TASK OBJECTIVE:
When a line in the entries below contains the word "from", copy that line.

#####

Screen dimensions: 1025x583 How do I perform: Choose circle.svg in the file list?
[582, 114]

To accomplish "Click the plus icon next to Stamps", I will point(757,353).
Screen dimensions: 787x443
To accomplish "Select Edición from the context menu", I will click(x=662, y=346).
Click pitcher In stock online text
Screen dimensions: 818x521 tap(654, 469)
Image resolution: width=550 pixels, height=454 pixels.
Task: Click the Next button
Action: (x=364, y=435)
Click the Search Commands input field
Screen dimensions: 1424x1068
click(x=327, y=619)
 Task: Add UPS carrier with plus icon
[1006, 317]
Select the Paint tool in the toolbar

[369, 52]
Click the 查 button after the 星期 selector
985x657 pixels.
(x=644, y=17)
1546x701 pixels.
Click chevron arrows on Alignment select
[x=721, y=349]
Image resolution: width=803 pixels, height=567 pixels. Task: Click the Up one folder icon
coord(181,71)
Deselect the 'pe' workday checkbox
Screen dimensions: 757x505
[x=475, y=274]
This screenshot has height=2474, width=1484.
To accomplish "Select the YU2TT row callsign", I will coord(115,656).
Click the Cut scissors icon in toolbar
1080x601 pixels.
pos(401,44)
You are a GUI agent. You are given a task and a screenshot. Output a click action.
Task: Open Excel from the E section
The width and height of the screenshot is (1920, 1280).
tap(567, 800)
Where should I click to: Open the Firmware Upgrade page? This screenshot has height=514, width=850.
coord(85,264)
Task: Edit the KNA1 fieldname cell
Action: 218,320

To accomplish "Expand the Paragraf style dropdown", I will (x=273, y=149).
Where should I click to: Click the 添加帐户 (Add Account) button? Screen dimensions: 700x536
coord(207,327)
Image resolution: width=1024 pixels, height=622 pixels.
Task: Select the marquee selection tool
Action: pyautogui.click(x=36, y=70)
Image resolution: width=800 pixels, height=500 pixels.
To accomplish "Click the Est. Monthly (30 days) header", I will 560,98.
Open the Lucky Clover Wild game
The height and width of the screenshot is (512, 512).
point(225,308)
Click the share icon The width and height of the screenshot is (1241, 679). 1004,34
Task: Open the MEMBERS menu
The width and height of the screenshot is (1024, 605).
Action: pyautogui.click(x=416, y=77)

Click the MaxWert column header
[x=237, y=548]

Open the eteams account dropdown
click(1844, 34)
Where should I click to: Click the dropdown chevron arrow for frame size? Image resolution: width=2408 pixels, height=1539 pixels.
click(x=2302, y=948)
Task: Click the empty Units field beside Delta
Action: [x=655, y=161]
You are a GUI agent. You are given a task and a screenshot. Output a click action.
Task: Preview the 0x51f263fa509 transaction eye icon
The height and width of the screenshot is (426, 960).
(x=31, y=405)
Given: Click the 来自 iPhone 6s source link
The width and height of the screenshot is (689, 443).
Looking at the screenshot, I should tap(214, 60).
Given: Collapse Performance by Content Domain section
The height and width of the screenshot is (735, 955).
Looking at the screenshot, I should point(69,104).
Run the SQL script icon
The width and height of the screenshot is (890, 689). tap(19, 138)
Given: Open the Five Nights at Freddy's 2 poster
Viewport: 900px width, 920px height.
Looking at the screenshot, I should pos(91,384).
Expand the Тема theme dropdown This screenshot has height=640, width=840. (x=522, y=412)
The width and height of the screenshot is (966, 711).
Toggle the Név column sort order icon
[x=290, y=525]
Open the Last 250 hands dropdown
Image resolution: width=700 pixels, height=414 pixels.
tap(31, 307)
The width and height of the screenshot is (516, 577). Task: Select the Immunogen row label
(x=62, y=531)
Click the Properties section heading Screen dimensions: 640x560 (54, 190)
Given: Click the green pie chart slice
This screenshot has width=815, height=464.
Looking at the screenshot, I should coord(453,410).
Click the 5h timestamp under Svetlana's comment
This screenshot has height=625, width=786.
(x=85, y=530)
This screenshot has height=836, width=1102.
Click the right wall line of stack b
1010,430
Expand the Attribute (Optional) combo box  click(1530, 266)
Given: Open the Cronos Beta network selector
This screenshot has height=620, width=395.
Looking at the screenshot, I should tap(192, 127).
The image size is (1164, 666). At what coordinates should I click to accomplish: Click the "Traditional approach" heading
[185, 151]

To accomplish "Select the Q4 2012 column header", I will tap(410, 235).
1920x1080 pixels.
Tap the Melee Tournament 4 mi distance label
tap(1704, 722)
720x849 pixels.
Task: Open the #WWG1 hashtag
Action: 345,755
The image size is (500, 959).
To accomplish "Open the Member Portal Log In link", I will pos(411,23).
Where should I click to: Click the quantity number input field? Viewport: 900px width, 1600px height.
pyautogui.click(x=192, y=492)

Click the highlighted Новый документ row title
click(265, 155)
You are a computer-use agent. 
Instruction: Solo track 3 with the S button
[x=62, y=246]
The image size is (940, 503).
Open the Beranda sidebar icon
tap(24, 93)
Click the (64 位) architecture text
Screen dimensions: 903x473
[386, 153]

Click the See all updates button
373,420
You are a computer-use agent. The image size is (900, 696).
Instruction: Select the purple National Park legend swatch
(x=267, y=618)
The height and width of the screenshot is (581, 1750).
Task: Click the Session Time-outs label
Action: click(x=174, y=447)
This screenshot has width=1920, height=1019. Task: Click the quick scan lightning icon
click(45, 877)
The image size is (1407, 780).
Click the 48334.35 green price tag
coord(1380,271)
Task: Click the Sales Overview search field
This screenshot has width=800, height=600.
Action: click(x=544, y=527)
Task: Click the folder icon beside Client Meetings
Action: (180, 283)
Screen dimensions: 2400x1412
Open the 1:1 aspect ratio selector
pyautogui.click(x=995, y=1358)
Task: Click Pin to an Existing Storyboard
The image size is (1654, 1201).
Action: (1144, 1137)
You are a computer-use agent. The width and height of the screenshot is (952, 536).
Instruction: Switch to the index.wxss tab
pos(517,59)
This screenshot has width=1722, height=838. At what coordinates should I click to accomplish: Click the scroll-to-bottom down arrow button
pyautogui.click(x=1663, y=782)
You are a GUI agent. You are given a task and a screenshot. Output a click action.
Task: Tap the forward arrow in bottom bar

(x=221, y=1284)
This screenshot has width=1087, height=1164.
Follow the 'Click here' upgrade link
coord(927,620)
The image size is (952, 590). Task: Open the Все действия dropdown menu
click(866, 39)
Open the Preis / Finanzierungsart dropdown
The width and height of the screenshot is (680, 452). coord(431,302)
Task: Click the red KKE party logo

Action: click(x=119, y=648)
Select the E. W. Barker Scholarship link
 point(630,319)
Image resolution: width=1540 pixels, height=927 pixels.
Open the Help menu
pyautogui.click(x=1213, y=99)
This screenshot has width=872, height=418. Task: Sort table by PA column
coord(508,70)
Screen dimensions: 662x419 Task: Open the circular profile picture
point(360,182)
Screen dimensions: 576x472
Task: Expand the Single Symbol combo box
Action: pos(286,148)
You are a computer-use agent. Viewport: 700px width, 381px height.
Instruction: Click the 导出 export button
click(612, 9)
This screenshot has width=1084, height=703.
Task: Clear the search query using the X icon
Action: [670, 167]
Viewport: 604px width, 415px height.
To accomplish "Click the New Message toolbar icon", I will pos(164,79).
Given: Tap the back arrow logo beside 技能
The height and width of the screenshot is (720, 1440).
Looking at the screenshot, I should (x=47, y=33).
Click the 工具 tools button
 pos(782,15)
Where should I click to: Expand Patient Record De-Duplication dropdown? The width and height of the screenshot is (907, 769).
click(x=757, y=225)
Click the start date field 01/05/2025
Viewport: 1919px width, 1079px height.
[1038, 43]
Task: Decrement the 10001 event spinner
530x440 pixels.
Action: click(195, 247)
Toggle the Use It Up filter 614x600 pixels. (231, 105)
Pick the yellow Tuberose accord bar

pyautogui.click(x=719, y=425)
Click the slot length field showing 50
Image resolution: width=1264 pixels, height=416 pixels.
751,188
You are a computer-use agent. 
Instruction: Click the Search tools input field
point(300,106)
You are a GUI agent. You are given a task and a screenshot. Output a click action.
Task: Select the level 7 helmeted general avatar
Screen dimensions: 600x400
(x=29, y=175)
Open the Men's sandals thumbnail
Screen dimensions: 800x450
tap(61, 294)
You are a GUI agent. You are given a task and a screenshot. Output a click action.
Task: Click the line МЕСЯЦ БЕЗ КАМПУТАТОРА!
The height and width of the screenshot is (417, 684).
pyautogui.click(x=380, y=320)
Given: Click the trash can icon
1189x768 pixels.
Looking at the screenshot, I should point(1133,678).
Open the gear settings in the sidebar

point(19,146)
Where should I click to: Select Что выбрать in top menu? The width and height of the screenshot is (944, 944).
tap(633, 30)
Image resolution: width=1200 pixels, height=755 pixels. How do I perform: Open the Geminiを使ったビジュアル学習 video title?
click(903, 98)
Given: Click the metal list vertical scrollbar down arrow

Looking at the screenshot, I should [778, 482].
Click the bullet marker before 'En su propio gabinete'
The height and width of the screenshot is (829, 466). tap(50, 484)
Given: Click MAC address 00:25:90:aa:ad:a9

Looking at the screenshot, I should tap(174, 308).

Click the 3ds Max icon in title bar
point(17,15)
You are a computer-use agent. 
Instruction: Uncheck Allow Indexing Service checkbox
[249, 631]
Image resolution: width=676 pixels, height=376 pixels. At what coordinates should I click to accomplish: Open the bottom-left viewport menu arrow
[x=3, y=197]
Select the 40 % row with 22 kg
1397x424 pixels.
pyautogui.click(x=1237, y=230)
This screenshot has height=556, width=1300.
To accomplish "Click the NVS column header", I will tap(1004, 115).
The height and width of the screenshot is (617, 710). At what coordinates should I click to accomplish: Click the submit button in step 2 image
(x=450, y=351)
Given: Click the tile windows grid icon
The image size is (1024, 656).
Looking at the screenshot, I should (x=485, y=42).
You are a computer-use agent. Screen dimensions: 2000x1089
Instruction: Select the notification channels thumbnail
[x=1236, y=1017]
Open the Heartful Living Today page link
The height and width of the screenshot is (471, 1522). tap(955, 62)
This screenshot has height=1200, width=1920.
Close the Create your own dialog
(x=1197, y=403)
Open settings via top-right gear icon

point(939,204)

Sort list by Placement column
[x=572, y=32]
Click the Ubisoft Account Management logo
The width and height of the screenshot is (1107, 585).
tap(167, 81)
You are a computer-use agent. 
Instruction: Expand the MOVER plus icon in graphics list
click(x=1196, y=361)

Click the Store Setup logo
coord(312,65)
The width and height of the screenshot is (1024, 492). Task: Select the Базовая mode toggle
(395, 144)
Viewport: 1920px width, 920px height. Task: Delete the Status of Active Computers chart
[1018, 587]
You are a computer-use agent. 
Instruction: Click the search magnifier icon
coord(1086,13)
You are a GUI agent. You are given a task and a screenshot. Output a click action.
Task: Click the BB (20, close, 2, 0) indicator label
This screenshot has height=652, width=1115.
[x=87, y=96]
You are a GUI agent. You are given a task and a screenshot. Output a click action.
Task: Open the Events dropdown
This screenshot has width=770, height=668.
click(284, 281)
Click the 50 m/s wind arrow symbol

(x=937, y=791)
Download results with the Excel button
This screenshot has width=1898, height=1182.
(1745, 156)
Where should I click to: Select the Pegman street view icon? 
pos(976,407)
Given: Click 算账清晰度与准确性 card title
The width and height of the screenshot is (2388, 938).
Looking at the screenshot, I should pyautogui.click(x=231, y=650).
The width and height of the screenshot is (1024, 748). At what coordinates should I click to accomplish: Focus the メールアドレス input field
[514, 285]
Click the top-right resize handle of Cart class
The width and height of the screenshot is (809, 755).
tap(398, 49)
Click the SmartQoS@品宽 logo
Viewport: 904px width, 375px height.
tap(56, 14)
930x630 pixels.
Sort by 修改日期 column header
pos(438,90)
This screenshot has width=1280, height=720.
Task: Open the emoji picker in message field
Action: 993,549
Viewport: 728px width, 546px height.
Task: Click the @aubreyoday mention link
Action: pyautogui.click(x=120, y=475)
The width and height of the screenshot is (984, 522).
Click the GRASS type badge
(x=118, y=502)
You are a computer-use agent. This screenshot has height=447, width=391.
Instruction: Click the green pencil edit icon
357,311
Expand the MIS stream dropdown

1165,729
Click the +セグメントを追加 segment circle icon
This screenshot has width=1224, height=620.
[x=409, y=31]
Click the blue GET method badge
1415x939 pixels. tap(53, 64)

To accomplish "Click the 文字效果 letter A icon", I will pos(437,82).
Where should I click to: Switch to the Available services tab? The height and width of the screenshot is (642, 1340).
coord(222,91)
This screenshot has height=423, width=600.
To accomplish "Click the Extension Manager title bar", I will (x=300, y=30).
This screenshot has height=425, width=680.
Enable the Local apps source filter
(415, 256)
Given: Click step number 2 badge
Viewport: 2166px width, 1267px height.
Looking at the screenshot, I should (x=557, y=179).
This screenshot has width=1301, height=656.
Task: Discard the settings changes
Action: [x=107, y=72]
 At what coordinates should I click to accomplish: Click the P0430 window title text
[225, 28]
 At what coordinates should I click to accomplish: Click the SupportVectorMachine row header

#####

EXERCISE ANSWER:
To accomplish "Select Edición from the context menu", I will click(x=662, y=346).
Task: Open Excel from the E section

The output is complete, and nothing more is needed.